» **WHAT THE TASK ASKS**
Please keep to the lines below from the one with "You are a computer-use agent. This" through the one with "Tap the 2:26 clock in status bar", and restate them word for word, ends included.

[Collected data entries]
════════════════════

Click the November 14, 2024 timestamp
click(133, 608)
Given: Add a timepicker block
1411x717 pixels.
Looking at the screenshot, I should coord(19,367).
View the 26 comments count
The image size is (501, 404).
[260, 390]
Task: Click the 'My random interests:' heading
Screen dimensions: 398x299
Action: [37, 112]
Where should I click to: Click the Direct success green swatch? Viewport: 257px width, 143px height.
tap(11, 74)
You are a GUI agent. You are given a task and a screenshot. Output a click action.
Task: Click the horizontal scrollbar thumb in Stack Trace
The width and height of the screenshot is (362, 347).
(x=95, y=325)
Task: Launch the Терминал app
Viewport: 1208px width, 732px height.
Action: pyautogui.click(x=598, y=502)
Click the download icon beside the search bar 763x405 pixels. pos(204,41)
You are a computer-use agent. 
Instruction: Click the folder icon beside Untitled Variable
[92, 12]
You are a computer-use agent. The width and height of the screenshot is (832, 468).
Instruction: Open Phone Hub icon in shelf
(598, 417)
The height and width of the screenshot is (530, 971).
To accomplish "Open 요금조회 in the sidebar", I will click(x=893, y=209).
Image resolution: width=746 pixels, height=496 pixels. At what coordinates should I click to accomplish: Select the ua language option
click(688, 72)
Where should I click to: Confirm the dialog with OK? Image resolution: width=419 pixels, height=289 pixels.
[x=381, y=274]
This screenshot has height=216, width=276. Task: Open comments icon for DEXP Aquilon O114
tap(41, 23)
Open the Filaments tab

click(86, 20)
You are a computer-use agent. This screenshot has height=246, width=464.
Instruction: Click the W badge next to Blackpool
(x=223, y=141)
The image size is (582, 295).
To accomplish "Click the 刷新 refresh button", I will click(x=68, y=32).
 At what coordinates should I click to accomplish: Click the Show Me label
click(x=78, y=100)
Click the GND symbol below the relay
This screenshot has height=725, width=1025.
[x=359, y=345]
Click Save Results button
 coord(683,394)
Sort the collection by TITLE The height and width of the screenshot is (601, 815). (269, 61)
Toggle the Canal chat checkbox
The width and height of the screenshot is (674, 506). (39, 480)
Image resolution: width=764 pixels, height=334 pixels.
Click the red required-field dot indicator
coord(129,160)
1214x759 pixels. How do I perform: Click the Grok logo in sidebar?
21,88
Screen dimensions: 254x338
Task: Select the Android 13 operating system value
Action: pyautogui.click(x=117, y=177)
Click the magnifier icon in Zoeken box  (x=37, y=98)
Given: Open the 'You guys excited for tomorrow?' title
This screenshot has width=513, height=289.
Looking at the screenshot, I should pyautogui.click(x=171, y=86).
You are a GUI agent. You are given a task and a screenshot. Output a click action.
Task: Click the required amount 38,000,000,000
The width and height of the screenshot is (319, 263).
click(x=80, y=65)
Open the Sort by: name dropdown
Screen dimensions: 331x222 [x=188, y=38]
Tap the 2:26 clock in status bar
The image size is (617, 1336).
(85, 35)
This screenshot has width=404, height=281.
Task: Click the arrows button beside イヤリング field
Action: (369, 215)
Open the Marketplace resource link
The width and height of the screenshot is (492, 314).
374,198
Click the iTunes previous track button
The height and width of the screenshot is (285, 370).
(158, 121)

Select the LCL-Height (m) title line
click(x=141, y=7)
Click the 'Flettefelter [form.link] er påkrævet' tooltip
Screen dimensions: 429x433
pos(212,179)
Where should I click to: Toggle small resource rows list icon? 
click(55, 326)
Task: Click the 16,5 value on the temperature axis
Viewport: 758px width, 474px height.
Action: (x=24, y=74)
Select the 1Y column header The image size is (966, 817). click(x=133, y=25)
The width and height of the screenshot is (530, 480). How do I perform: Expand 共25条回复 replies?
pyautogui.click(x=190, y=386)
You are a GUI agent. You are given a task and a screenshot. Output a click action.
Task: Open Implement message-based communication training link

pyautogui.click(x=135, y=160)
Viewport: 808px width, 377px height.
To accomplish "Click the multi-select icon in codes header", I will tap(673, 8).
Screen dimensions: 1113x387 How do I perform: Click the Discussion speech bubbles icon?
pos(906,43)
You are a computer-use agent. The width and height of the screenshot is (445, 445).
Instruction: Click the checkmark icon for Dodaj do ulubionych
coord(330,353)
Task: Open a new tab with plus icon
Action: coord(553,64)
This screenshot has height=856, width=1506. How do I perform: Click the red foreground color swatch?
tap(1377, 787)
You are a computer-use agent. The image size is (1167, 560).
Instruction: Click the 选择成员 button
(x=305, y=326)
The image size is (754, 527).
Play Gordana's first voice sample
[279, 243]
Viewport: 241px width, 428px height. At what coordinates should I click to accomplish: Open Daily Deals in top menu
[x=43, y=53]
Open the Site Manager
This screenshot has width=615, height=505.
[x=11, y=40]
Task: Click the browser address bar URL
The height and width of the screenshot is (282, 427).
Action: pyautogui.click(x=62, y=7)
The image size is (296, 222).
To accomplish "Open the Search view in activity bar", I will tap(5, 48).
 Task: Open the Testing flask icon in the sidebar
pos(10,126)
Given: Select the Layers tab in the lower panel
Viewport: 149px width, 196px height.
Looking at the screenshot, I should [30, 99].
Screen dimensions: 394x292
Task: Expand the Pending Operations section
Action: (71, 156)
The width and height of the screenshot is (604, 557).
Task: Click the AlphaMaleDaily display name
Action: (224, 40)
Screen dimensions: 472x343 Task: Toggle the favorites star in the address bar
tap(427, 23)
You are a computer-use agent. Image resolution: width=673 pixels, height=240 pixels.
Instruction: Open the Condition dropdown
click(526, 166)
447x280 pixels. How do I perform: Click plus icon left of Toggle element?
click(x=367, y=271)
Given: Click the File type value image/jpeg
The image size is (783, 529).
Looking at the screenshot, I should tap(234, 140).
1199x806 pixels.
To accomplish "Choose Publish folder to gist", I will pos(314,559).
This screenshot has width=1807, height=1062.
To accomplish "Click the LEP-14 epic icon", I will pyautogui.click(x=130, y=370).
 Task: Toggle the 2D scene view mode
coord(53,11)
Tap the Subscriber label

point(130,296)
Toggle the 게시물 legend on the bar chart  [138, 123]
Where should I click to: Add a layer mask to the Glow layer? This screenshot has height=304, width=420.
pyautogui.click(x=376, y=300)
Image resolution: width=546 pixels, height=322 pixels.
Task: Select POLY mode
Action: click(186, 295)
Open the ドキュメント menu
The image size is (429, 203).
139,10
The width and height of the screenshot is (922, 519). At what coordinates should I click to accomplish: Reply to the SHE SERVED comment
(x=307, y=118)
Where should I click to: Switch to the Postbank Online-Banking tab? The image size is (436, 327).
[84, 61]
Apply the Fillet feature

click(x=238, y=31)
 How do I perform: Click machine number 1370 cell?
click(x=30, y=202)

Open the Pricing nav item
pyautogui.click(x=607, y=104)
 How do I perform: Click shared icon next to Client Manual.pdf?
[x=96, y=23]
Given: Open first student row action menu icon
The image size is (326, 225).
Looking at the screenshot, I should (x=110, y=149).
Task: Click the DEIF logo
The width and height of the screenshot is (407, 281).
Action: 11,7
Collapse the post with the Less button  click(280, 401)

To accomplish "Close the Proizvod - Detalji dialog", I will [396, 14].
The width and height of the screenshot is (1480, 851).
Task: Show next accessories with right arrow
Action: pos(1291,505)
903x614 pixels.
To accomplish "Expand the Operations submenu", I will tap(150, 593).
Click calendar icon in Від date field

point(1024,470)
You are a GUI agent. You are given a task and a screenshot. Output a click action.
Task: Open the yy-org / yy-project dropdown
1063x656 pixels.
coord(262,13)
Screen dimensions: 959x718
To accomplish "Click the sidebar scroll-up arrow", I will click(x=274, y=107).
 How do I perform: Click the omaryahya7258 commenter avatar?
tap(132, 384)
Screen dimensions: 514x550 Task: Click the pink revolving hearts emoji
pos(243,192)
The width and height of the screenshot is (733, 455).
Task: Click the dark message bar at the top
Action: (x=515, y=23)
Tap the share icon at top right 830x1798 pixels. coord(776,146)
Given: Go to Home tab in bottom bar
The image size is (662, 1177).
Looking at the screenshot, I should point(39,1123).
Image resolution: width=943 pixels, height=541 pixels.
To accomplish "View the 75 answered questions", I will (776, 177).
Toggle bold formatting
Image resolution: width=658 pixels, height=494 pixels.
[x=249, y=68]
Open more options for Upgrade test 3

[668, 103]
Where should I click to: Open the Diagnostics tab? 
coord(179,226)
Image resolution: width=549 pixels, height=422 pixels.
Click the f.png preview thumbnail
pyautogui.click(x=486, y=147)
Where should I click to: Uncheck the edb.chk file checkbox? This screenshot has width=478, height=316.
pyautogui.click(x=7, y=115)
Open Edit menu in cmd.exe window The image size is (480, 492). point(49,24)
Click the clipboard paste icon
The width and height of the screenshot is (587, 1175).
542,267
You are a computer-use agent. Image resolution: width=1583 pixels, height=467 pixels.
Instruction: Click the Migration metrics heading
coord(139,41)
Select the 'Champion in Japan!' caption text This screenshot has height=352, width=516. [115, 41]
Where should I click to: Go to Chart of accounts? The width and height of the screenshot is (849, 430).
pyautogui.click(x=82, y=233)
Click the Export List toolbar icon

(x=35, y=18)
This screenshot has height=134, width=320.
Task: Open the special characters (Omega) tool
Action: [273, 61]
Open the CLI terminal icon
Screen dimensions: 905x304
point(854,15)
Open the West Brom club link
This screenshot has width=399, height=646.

════════════════════

» **THE ANSWER**
You are a computer-use agent. This screenshot has height=246, width=464.
Instruction: Click the W badge next to Blackpool
(x=223, y=141)
The image size is (582, 295).
To accomplish "Click the 刷新 refresh button", I will click(x=68, y=32).
 At what coordinates should I click to accomplish: Click the Show Me label
click(x=78, y=100)
Click the GND symbol below the relay
This screenshot has height=725, width=1025.
[x=359, y=345]
Click Save Results button
 coord(683,394)
Sort the collection by TITLE The height and width of the screenshot is (601, 815). (269, 61)
Toggle the Canal chat checkbox
The width and height of the screenshot is (674, 506). (39, 480)
Image resolution: width=764 pixels, height=334 pixels.
Click the red required-field dot indicator
coord(129,160)
1214x759 pixels. How do I perform: Click the Grok logo in sidebar?
21,88
Screen dimensions: 254x338
Task: Select the Android 13 operating system value
Action: pyautogui.click(x=117, y=177)
Click the magnifier icon in Zoeken box  (x=37, y=98)
Given: Open the 'You guys excited for tomorrow?' title
This screenshot has width=513, height=289.
Looking at the screenshot, I should pyautogui.click(x=171, y=86).
You are a GUI agent. You are given a task and a screenshot. Output a click action.
Task: Click the required amount 38,000,000,000
The width and height of the screenshot is (319, 263).
click(x=80, y=65)
Open the Sort by: name dropdown
Screen dimensions: 331x222 [x=188, y=38]
Tap the 2:26 clock in status bar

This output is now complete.